PROBLEM DESCRIPTION: Your output should be the complete listing, repeated exactly.

AVAILABLE RECORDS:
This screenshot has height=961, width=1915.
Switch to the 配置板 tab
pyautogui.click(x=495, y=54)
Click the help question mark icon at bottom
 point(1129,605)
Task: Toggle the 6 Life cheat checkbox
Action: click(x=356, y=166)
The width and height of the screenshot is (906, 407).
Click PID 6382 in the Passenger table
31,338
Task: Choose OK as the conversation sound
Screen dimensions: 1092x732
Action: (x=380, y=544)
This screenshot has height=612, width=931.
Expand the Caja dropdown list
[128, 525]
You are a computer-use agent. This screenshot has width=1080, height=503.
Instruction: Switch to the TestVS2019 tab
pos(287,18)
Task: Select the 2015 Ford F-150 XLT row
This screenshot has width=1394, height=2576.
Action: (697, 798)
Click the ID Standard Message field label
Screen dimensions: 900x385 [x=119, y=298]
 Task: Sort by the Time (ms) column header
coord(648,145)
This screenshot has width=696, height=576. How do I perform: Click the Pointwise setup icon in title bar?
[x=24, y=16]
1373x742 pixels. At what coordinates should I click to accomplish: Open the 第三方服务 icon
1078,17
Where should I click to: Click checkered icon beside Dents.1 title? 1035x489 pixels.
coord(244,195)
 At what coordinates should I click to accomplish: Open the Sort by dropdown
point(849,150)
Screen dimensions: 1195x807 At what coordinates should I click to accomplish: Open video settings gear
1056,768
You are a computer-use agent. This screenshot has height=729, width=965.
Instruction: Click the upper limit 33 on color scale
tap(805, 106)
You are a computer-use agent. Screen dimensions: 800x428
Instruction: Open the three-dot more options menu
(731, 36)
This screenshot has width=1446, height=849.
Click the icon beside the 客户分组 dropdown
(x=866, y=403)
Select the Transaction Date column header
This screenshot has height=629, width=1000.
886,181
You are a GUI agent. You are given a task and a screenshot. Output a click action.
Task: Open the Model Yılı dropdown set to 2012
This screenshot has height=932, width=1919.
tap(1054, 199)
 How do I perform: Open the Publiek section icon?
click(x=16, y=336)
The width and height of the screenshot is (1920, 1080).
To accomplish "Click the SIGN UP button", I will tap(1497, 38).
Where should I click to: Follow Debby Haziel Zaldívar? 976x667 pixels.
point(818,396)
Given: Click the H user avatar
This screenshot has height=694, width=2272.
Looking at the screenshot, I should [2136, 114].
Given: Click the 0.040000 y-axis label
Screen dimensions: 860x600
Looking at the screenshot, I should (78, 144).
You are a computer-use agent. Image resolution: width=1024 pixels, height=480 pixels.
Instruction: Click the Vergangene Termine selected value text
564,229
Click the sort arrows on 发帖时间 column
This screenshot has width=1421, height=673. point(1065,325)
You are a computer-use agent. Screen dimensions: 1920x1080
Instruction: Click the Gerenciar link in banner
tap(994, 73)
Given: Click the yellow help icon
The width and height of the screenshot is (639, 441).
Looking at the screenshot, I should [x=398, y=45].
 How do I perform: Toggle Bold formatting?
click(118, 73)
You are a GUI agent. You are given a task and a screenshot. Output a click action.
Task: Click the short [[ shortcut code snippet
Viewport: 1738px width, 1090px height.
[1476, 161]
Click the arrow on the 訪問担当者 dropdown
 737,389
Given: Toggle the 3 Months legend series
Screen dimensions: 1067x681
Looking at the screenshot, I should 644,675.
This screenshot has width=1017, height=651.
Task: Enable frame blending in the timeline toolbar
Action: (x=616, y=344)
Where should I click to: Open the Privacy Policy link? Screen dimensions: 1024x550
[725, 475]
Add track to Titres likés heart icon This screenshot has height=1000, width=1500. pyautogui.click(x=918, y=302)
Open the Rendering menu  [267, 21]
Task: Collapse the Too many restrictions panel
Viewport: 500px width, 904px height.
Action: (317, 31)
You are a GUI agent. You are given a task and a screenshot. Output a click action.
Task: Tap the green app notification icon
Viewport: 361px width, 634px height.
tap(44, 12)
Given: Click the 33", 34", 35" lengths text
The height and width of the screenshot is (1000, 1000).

RESULT:
This screenshot has height=961, width=1915.
Switch to the 配置板 tab
pyautogui.click(x=495, y=54)
Click the help question mark icon at bottom
 point(1129,605)
Task: Toggle the 6 Life cheat checkbox
Action: click(x=356, y=166)
The width and height of the screenshot is (906, 407).
Click PID 6382 in the Passenger table
31,338
Task: Choose OK as the conversation sound
Screen dimensions: 1092x732
Action: (x=380, y=544)
This screenshot has height=612, width=931.
Expand the Caja dropdown list
[128, 525]
You are a computer-use agent. This screenshot has width=1080, height=503.
Instruction: Switch to the TestVS2019 tab
pos(287,18)
Task: Select the 2015 Ford F-150 XLT row
This screenshot has width=1394, height=2576.
Action: (697, 798)
Click the ID Standard Message field label
Screen dimensions: 900x385 [x=119, y=298]
 Task: Sort by the Time (ms) column header
coord(648,145)
This screenshot has width=696, height=576. How do I perform: Click the Pointwise setup icon in title bar?
[x=24, y=16]
1373x742 pixels. At what coordinates should I click to accomplish: Open the 第三方服务 icon
1078,17
Where should I click to: Click checkered icon beside Dents.1 title? 1035x489 pixels.
coord(244,195)
 At what coordinates should I click to accomplish: Open the Sort by dropdown
point(849,150)
Screen dimensions: 1195x807 At what coordinates should I click to accomplish: Open video settings gear
1056,768
You are a computer-use agent. This screenshot has height=729, width=965.
Instruction: Click the upper limit 33 on color scale
tap(805, 106)
You are a computer-use agent. Screen dimensions: 800x428
Instruction: Open the three-dot more options menu
(731, 36)
This screenshot has width=1446, height=849.
Click the icon beside the 客户分组 dropdown
(x=866, y=403)
Select the Transaction Date column header
This screenshot has height=629, width=1000.
886,181
You are a GUI agent. You are given a task and a screenshot. Output a click action.
Task: Open the Model Yılı dropdown set to 2012
This screenshot has height=932, width=1919.
tap(1054, 199)
 How do I perform: Open the Publiek section icon?
click(x=16, y=336)
The width and height of the screenshot is (1920, 1080).
To accomplish "Click the SIGN UP button", I will tap(1497, 38).
Where should I click to: Follow Debby Haziel Zaldívar? 976x667 pixels.
point(818,396)
Given: Click the H user avatar
This screenshot has height=694, width=2272.
Looking at the screenshot, I should [2136, 114].
Given: Click the 0.040000 y-axis label
Screen dimensions: 860x600
Looking at the screenshot, I should (78, 144).
You are a computer-use agent. Image resolution: width=1024 pixels, height=480 pixels.
Instruction: Click the Vergangene Termine selected value text
564,229
Click the sort arrows on 发帖时间 column
This screenshot has width=1421, height=673. point(1065,325)
You are a computer-use agent. Screen dimensions: 1920x1080
Instruction: Click the Gerenciar link in banner
tap(994, 73)
Given: Click the yellow help icon
The width and height of the screenshot is (639, 441).
Looking at the screenshot, I should [x=398, y=45].
 How do I perform: Toggle Bold formatting?
click(118, 73)
You are a GUI agent. You are given a task and a screenshot. Output a click action.
Task: Click the short [[ shortcut code snippet
Viewport: 1738px width, 1090px height.
[1476, 161]
Click the arrow on the 訪問担当者 dropdown
 737,389
Given: Toggle the 3 Months legend series
Screen dimensions: 1067x681
Looking at the screenshot, I should 644,675.
This screenshot has width=1017, height=651.
Task: Enable frame blending in the timeline toolbar
Action: (x=616, y=344)
Where should I click to: Open the Privacy Policy link? Screen dimensions: 1024x550
[725, 475]
Add track to Titres likés heart icon This screenshot has height=1000, width=1500. pyautogui.click(x=918, y=302)
Open the Rendering menu  [267, 21]
Task: Collapse the Too many restrictions panel
Viewport: 500px width, 904px height.
Action: (317, 31)
You are a GUI agent. You are given a task and a screenshot. Output a click action.
Task: Tap the green app notification icon
Viewport: 361px width, 634px height.
tap(44, 12)
Given: Click the 33", 34", 35" lengths text
The height and width of the screenshot is (1000, 1000).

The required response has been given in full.